Riding in remembrance of her sister, Kayla said it was nice to give some support to those struggling with addiction. “It’s important to recognize that [addiction] is a disease. I think there’s a lot of stereotypes around people who do it, but they’re really just normal, everyday people. It’s a choice to try drugs at first, but [addiction] is a disease.” With a wry smile, Kayla added that Jenna’s birthday would’ve been the Tuesday after the HeroInMe Ride, so participating was a special way for her to remember Jenna’s life.

To learn more about what you can do to support people like Kayla and her family, visit Pedal4Life’s website and please consider donating to its mission. Events like the HeroInMe Ride show people like Kayla – left in the aftermath of grief after losing a loved one to opioid overdose – that they’re not alone and people care about them.


[Blog post and photo by Katelyn Smith, Pedal4Life]


HeroInMe Ride Hits Home with DuPage and Will County Residents

Pedal4Life President, Ira David Levy, addresses riders during the opening ceremony of the HeroInMe Ride, Sunday, May 21, 2017, in Naperville, Ill.

Pedal4Life hosted its first large-scale fundraising event, HeroInMe Ride, Sunday, May 21st in Naperville, Ill. Bicyclists pedaled well-marked 18, 32 or 48-mile routes to support and raise awareness for those who are either struggling with addiction, in recovery, or who have died from opioid overdose or other substance use disorders (SUD).

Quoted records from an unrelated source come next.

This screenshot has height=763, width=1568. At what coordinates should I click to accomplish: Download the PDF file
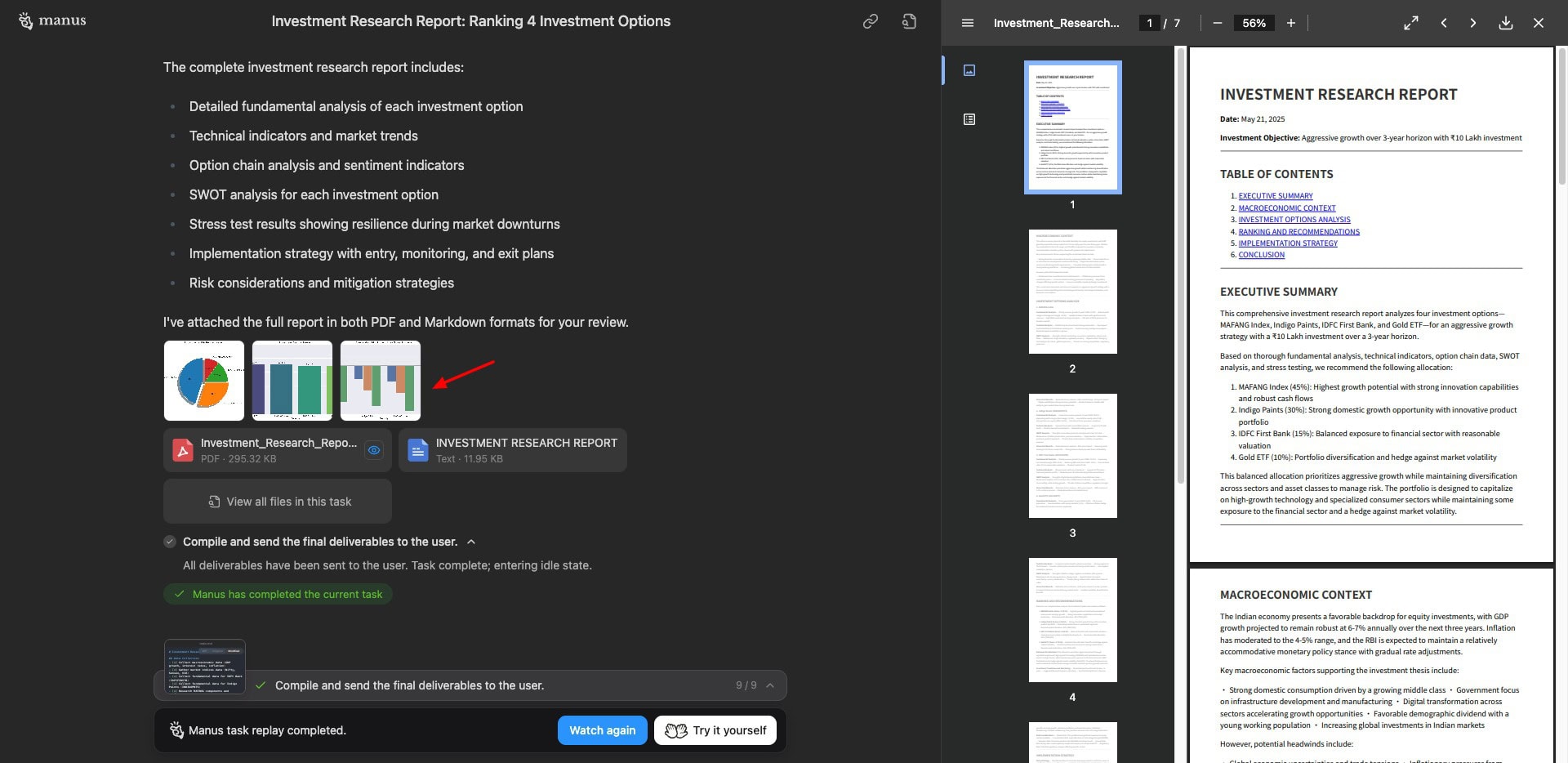pyautogui.click(x=1506, y=23)
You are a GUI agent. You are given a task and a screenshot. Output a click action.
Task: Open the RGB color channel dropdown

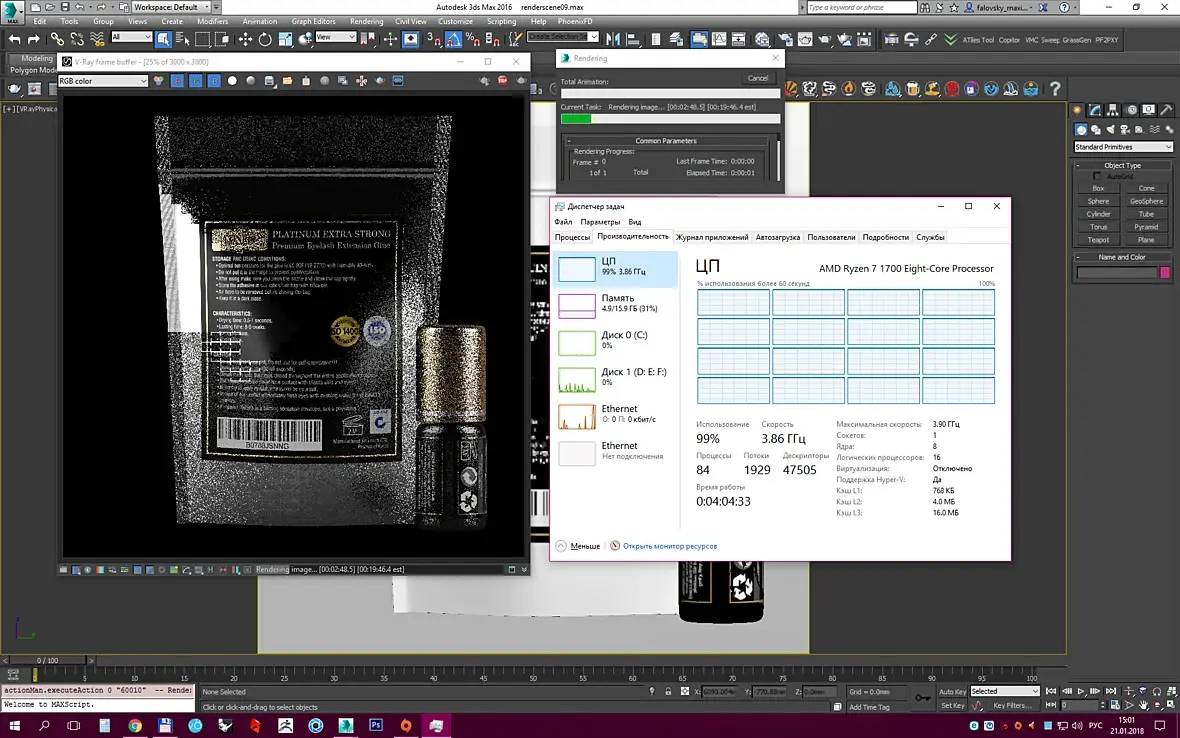point(103,81)
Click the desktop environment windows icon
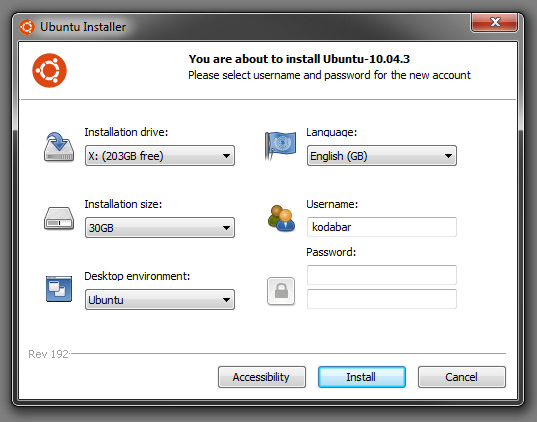Image resolution: width=537 pixels, height=422 pixels. [59, 289]
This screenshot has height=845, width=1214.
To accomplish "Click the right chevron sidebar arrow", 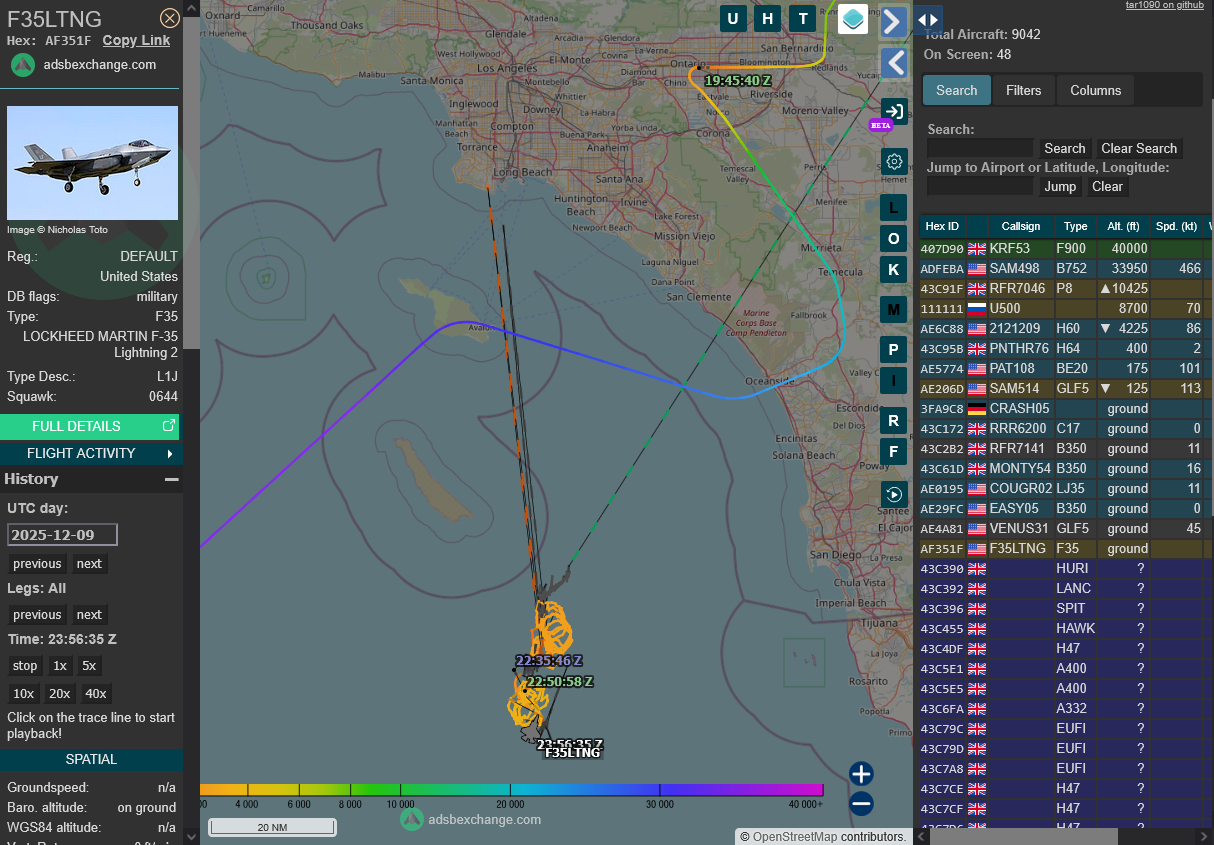I will (x=894, y=22).
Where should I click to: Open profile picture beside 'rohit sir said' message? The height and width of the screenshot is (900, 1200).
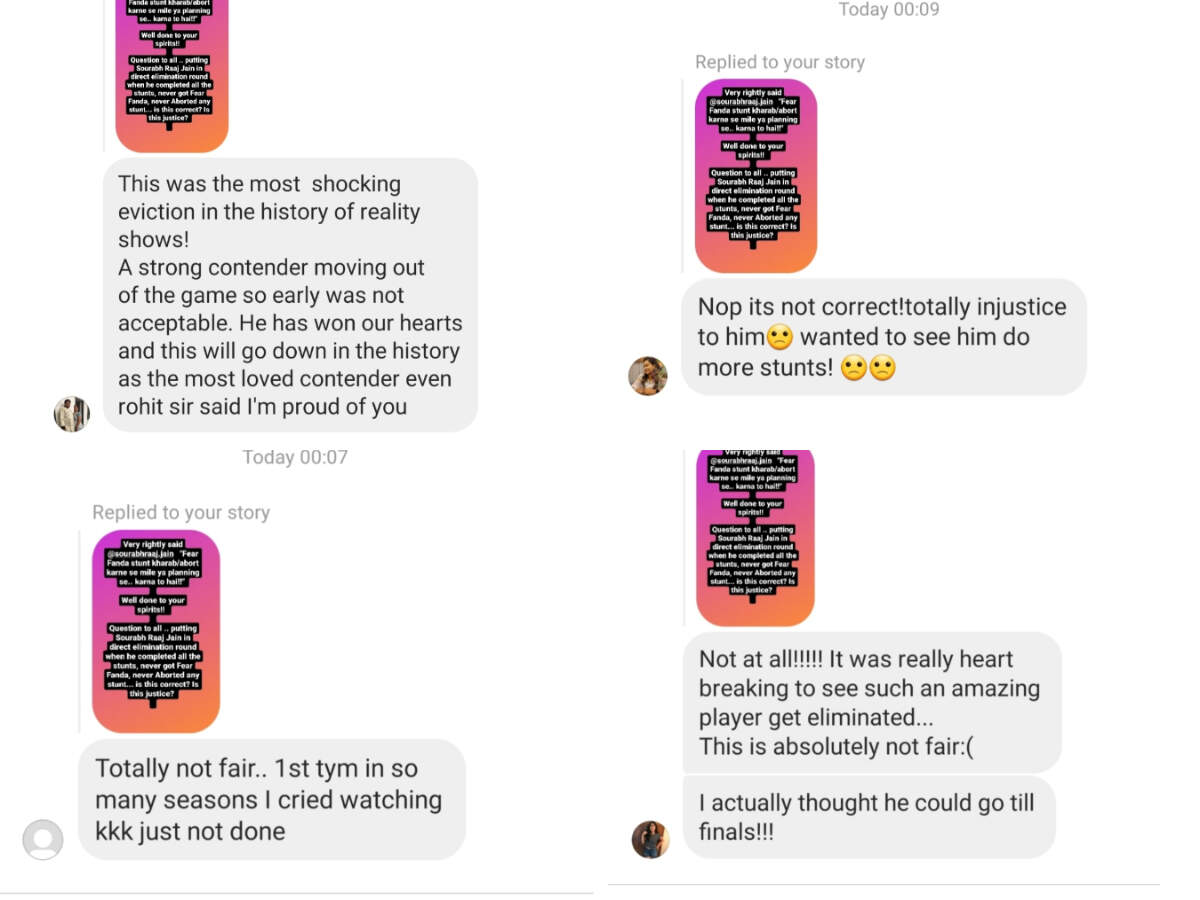(72, 413)
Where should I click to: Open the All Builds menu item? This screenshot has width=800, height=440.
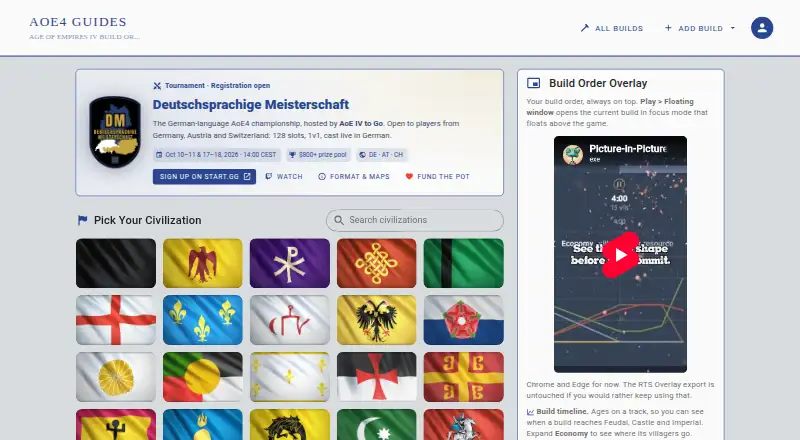click(x=612, y=28)
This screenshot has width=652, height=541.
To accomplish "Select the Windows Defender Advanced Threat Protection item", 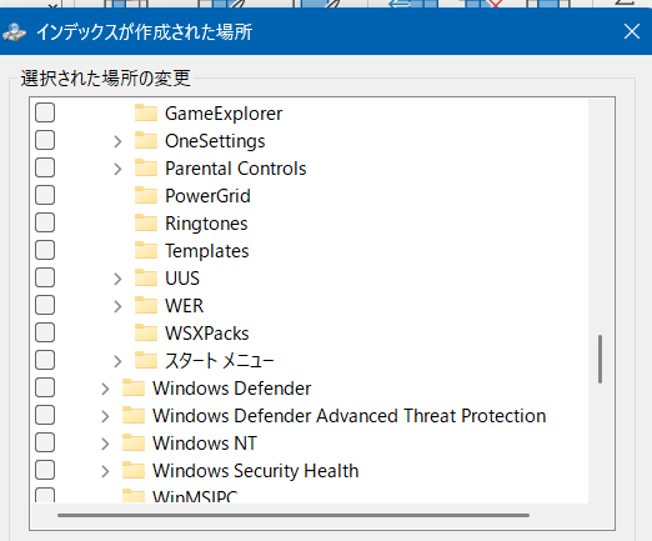I will click(x=349, y=415).
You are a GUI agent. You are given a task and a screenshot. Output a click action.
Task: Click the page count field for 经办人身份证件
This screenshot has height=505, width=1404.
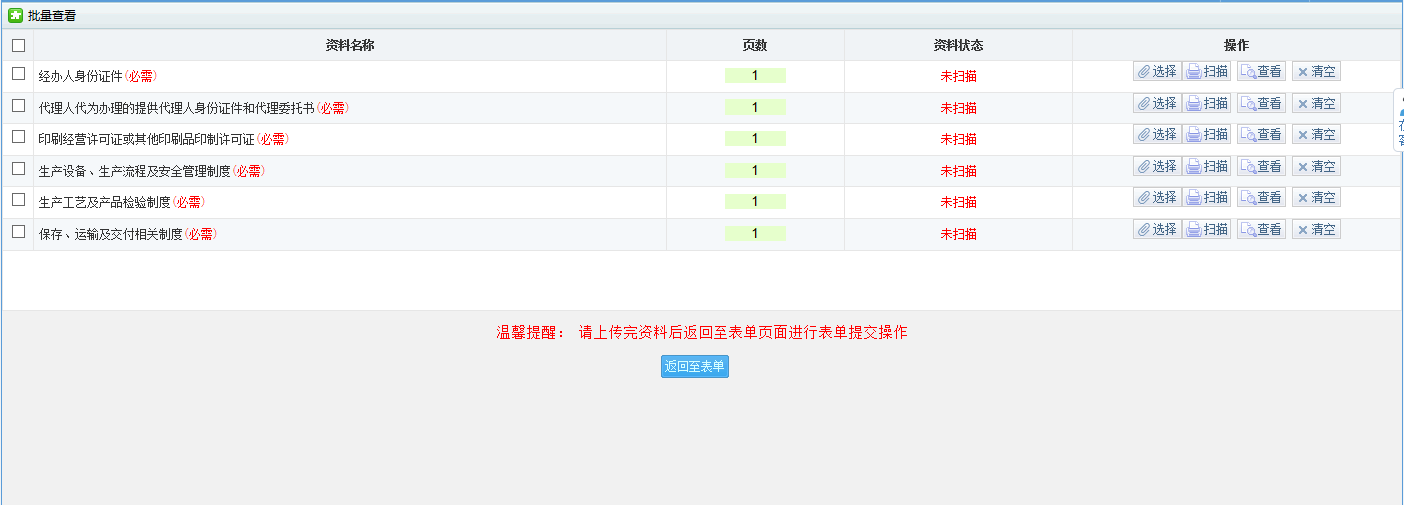coord(755,76)
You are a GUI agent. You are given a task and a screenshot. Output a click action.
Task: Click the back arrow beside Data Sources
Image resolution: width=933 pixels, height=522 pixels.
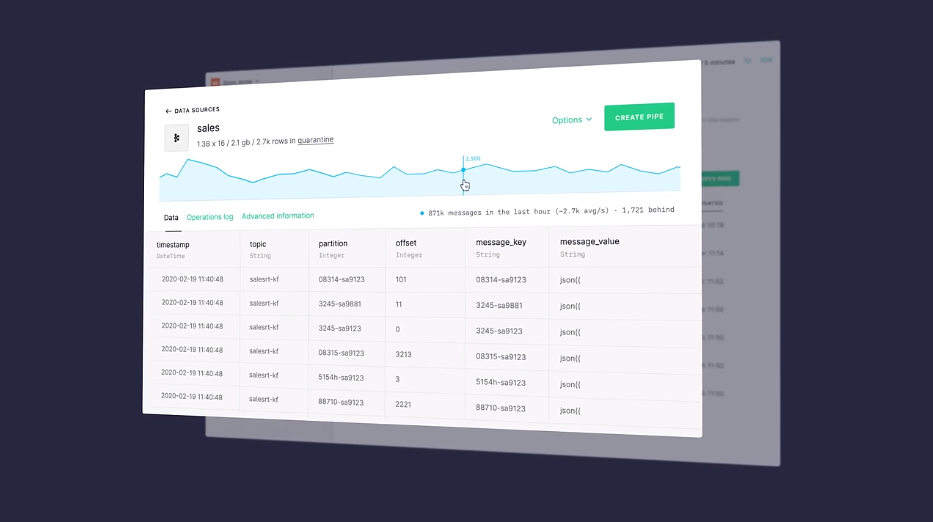coord(168,111)
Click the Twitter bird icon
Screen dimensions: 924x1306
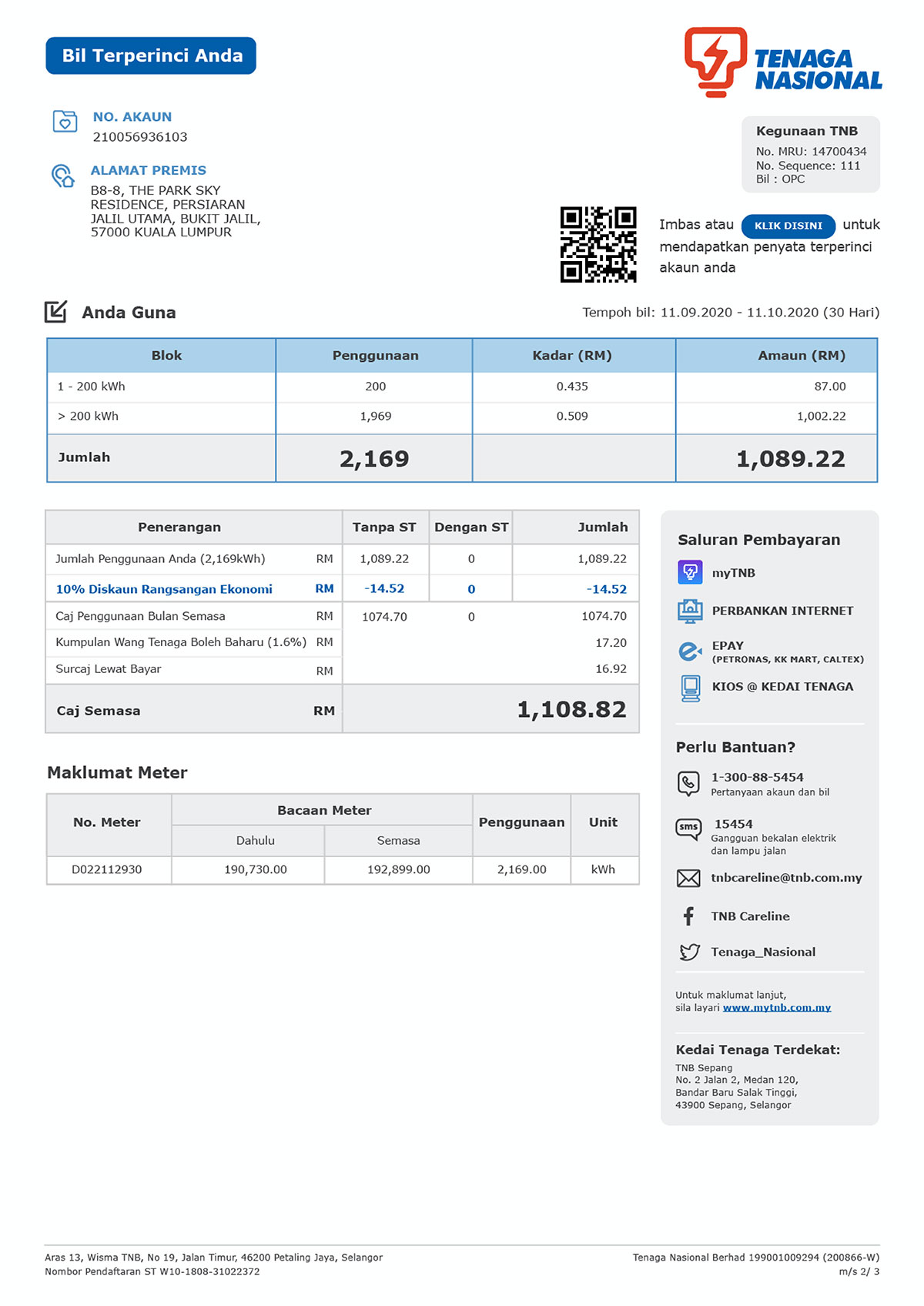[689, 952]
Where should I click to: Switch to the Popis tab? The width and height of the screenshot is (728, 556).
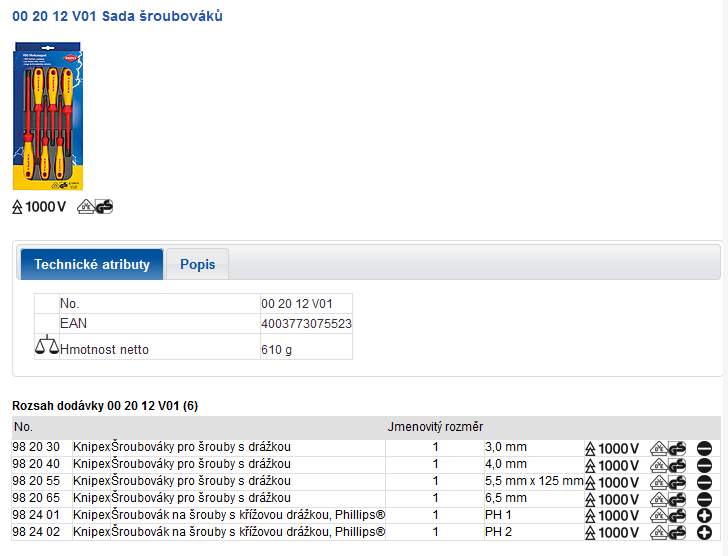(x=197, y=265)
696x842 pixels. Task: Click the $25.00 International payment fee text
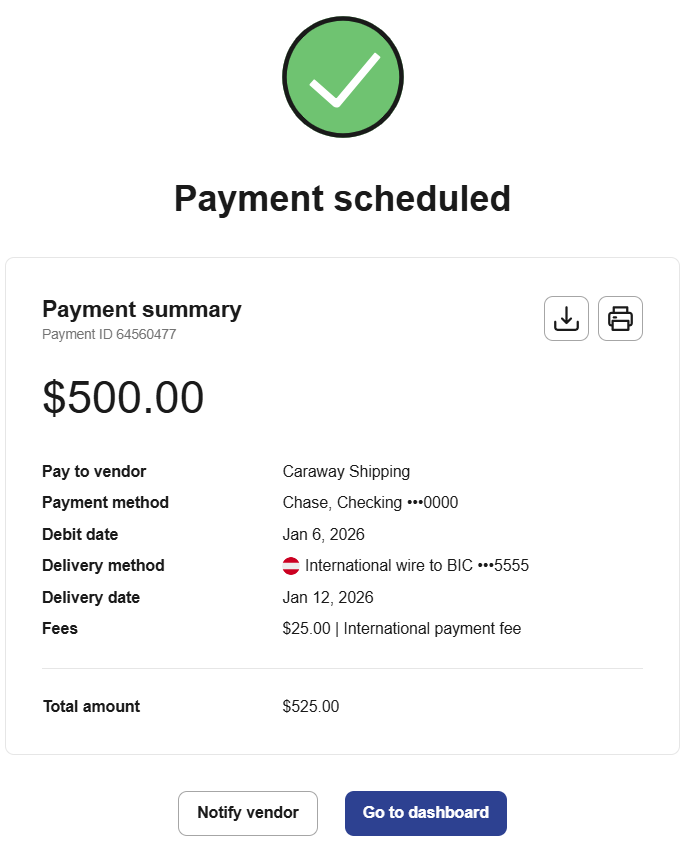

Local teacher and participant Margaret Stokes said, “I had a student die of an overdose. It was years ago, but it kind of stays with you.”

Officer Vince Clark of the Naperville Police Department was one of two policemen providing an escort to the cohort of 60 bikers. He said, “Naperville is an area with money, and [opioid use] is still a huge problem. It has no borders – it affects us, too.”

The HeroInMe Ride is just one of several events that Pedal4Life will host this year in an effort to fund its Pathway2Home program that will offer recovering addicts in treatment centers access to free bicycles, helmets, knowledge about the benefits of biking, and an opportunity to join a community of other riders.

Suzette Papadakis, Executive Clinical Director at Banyan Treatment Center, said, “Learning a healthy hobby helps reduce anxiety, increases [patients’] health, as well as provides reliable transportation for them.” She added that raising awareness is always important, and that Banyon Treatment Center – the beneficiary of the HeroInMe Ride – is especially excited about Pedal4Life bringing its program to their patients and having them directly benefit from it. “Recovery doesn’t suck,” she added, “it can be wonderful. A lot of our patients love to exercise and bike, but don’t have the ability to do that anymore because of the lack of funds or whatever the situation may be.”

The HeroInMe Ride was generously sponsored by several local establishments, including Performance Bicycle, Banyan Treatment Center, Penske, TGI Friday’s, Massage Envy, First Student, Chicago Marriott Naperville, The Home Depot, Catalano, Caboor & Co. and Schiele Printers Group. “This is a good chance to give back to the community and be part of a cool event,” said Justin Marone, store manager of Performance Bicycle: “The community is connecting with it…the opioid addiction issue is a huge issue in our area, especially with teenagers.”

With the help from the HeroInMe Ride and the support of the Naperville Mayor’s office, positive steps are being taken to combat this epidemic. Councilwoman Becky Anderson addressed the riders at Sunday’s event to express how important it is for her office, and everyone, to be doing whatever he or she can to support those with the disease of addiction: “We’ve seen too many deaths in our city and in our county.”

Anderson supports incorporating exercise into the recovery process, explaining, “The confidence [biking] can build in someone and the comradery you can get from the people you’re surrounded with is absolutely brilliant. Those endorphins you’re building in your body while biking, and taking pride [in what you’re doing] can really turn somebody around and help them in recovery.” She also urged all participants and volunteers to “please turn in those unused prescription drugs, no matter what they are, to the local fire department for safe disposal.”

As bikers returned from their routes, they were greeted with the aroma of a healthful lunch donated by TGI Friday’s and the upbeat tunes of the local band, “The Fource.” Overall, the event was a big pedal forward in aiding recovering addicts to reap the bountiful benefits of cycling.